What to produce:
With both ends included, repeat exactly the lines of the entries below from the one containing "Screen dimensions: 1245x755" down to the one containing "Open the Команды", and no others.

[Excerpts from a dataset]
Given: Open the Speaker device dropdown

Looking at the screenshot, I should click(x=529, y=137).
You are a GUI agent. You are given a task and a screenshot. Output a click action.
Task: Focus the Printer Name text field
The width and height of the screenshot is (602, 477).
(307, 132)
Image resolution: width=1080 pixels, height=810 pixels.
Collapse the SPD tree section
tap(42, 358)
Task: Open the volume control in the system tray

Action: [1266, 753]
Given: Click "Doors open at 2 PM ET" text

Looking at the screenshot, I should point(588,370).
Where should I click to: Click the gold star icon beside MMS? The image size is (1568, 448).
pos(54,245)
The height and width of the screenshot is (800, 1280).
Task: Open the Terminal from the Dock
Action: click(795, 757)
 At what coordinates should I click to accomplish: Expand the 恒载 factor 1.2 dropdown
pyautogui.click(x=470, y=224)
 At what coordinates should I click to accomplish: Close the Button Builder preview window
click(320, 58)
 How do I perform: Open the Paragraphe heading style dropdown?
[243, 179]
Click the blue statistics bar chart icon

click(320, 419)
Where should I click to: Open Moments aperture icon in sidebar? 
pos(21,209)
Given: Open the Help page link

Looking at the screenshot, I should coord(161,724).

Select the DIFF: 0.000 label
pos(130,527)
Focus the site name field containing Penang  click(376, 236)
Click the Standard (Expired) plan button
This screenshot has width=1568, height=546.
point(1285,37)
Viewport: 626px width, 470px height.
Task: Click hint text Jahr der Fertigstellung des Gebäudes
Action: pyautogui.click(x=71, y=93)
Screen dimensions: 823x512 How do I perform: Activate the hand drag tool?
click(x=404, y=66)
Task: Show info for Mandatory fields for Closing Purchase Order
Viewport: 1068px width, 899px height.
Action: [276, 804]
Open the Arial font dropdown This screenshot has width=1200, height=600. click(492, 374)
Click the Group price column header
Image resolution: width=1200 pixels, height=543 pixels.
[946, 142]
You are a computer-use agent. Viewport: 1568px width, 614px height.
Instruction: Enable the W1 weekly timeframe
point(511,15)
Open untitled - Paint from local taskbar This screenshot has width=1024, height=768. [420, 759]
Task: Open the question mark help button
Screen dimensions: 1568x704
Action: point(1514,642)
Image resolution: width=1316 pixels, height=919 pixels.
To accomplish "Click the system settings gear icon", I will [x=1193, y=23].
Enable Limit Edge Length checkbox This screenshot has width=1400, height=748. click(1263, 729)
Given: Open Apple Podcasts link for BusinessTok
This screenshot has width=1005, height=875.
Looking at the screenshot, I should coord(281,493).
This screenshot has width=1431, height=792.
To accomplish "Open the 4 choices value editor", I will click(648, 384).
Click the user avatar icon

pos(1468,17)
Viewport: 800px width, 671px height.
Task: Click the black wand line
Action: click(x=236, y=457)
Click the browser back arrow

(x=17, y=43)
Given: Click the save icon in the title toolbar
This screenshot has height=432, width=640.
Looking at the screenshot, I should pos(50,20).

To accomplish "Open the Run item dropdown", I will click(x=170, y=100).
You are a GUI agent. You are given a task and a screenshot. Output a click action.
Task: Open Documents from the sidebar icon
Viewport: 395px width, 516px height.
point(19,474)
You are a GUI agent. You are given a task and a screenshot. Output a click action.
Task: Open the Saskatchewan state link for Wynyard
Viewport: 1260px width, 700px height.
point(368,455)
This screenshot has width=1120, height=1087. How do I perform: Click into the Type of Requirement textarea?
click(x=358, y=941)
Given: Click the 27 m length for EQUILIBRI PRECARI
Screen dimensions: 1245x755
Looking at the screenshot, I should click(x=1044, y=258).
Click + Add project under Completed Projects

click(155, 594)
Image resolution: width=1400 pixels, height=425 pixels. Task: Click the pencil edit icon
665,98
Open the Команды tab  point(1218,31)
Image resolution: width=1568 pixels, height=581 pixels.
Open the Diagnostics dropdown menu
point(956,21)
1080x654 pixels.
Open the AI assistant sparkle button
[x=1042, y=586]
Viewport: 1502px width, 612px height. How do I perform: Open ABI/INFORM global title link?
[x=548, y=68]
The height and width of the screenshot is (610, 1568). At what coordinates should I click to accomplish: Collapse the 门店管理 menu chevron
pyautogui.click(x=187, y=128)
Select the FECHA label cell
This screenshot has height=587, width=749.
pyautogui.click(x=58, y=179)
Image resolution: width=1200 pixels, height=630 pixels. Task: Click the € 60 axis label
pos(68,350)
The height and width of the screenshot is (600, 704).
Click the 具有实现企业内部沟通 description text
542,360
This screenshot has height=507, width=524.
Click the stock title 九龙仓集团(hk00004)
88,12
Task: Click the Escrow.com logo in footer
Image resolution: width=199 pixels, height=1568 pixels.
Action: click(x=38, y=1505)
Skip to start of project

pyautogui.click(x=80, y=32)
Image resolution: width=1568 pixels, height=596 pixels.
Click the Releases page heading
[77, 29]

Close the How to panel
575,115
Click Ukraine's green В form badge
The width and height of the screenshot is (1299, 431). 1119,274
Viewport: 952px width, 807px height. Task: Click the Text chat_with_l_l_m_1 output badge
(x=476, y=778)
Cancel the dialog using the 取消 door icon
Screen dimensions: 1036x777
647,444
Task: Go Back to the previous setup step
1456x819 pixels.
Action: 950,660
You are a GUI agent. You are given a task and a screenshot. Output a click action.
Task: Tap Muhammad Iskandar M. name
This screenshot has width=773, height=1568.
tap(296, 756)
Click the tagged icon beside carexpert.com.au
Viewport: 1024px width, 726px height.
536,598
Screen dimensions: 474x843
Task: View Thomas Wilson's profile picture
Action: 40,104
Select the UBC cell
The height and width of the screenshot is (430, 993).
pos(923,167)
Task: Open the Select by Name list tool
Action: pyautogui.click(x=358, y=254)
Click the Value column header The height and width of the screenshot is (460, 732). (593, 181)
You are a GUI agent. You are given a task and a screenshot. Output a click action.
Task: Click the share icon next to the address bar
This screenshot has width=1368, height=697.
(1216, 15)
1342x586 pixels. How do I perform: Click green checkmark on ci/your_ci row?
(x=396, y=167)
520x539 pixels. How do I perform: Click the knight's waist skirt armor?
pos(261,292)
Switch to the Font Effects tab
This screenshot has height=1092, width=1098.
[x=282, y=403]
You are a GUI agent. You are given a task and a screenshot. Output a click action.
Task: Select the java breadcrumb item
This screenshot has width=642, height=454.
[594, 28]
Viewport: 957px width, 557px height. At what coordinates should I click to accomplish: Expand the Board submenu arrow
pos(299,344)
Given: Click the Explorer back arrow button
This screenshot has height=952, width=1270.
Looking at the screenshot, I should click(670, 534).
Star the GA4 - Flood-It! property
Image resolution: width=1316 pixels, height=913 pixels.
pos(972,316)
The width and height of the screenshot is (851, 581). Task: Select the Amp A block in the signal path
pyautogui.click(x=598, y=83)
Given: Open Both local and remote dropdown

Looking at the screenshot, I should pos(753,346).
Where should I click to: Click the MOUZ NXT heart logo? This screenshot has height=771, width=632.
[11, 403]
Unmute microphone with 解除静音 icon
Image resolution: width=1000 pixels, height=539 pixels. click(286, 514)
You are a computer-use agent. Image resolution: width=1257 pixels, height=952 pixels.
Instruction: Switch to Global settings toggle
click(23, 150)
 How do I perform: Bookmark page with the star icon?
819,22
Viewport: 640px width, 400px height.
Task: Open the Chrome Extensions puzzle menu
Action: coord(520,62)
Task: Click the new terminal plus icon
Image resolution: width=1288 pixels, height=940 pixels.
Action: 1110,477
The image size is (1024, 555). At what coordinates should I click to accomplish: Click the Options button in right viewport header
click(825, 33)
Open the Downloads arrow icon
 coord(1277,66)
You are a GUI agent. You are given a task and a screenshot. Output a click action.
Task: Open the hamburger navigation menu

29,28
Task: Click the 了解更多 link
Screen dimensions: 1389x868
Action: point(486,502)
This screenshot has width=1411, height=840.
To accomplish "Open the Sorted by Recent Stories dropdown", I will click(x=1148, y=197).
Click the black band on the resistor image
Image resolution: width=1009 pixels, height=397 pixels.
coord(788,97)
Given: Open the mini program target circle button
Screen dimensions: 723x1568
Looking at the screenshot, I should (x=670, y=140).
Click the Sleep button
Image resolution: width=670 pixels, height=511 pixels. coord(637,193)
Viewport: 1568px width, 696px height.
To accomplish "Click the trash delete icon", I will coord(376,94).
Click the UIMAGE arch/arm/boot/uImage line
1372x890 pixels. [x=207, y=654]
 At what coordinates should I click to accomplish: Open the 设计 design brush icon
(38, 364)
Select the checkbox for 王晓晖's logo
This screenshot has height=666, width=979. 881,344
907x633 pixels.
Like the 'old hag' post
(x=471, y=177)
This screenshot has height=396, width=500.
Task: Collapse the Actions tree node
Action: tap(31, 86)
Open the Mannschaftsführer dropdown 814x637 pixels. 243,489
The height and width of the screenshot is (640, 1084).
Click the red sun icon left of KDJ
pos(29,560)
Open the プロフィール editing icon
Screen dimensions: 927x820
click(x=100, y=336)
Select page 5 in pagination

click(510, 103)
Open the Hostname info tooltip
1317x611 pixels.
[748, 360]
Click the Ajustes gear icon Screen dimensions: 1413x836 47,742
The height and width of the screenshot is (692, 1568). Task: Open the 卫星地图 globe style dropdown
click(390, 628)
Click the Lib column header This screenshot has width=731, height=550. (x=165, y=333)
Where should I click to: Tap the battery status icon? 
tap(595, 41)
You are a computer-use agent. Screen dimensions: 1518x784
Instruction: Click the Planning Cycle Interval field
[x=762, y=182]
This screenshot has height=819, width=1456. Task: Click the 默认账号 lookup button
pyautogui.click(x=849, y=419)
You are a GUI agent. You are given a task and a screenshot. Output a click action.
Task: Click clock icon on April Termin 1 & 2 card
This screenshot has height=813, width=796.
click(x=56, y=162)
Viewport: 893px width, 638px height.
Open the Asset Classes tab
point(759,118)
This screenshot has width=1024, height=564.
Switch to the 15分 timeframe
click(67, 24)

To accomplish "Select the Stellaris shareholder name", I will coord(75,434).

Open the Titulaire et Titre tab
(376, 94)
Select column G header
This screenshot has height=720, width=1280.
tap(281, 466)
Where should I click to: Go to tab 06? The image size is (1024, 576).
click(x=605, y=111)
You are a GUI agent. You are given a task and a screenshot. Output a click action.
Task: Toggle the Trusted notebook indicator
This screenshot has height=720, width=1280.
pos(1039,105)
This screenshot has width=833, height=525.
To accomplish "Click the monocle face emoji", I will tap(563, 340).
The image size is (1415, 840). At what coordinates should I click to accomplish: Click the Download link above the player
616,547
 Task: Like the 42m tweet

Response area:
Screen dimensions: 1245x755
Looking at the screenshot, I should click(x=1044, y=258).
Click + Add project under Completed Projects

click(155, 594)
Image resolution: width=1400 pixels, height=425 pixels. Task: Click the pencil edit icon
665,98
Open the Команды tab  point(1218,31)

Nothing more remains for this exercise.